Commissioner Of Income-Tax vs Sita Ram Sri Kishan Das on 12 May, 1982
Income Tax ReferenceCourt
Date
Bench
Citation
Keywords
Income Tax, Trading Receipt, Market Fee, Krishi Utpadan Mandi Tax, Commission Agent, Trustee, Diversion of Income, Overriding Title, U.P. Krishi Utpadan Mandi Adhiniyam, Sales Tax, Assessee, Revenue, Tax Liability, Assessment Year.
Sections & Acts
* U.P. Krishi Utpadan Mandi Adhiniyam, 1964 (Act No. XXV of 1964) * Krishi Utpadan Mandi Rules, Rule 66 * Krishi Utpadan Mandi Rules, Rule 68 * Krishi Utpadan Mandi Rules, Rule 68(2)(i) * Income Tax Act (Implied)

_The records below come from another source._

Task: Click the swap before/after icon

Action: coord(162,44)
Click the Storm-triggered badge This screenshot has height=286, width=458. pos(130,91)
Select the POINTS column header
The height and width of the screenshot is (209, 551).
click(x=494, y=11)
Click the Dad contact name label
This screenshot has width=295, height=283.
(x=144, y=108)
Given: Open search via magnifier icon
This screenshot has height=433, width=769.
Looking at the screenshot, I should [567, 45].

Case details are shown in the header and cards above. Below is the synopsis extracted from the judgment summary.
Subject
Income Tax - Trading Receipt - Market Fee - Diversion of Income - Trust
Key Legal Propositions
- Amounts collected by an assessee, where an obligation exists for their application before they become the assessee's income, constitute a diversion of income by an overriding title and are not taxable as part of the assessee's income.
- A receipt impressed with an obligation in the nature of a trust for a specific purpose, such as statutory fees or charitable collections, is diverted before it reaches the hands of the collector and therefore does not form part of their trading receipts or income.
- The true nature and quality of a receipt determine its taxability, not merely the head under which it is entered in the account books.
- The liability of a dealer to pay a statutory tax on their total turnover, irrespective of actual collection from customers, distinguishes such a collection from an agent merely collecting a fee on behalf of a statutory body where the agent's role is that of a trustee.
Judgment Summary
Background
The assessee-firm, engaged in business as a commission agent, maintained an 'Amanat Khata' account with a credit balance of Rs. 29,028, representing Krishi Utpadan Mandi Tax collected from constituents under the Krishi Utpadan Mandi Act. The Income Tax Officer (ITO) treated this amount as a taxable trading receipt for the assessment year 1973-74. The assessee contended that it was not taxable as it maintained accounts under the mercantile system and was obligated to pay the amount to either the Krishi Utpadan Mandi or its constituents. On appeal, the Appellate Assistant Commissioner (AAC) acknowledged the assessee's liability to pay the Mandi Tax and deleted the addition made by the ITO. The Income-tax Appellate Tribunal (ITAT) upheld this view, concluding that the market fee recovery could not form part of the commission agent's trading receipt, as the agent merely held it as a trustee for the State Government, and thus it was not the assessee's income. At the instance of the Commissioner of Income-tax, Agra, the High Court was referred the question of whether the sum of Rs. 29,028 was liable to tax as a trading receipt of the assessee for the assessment year 1973-74.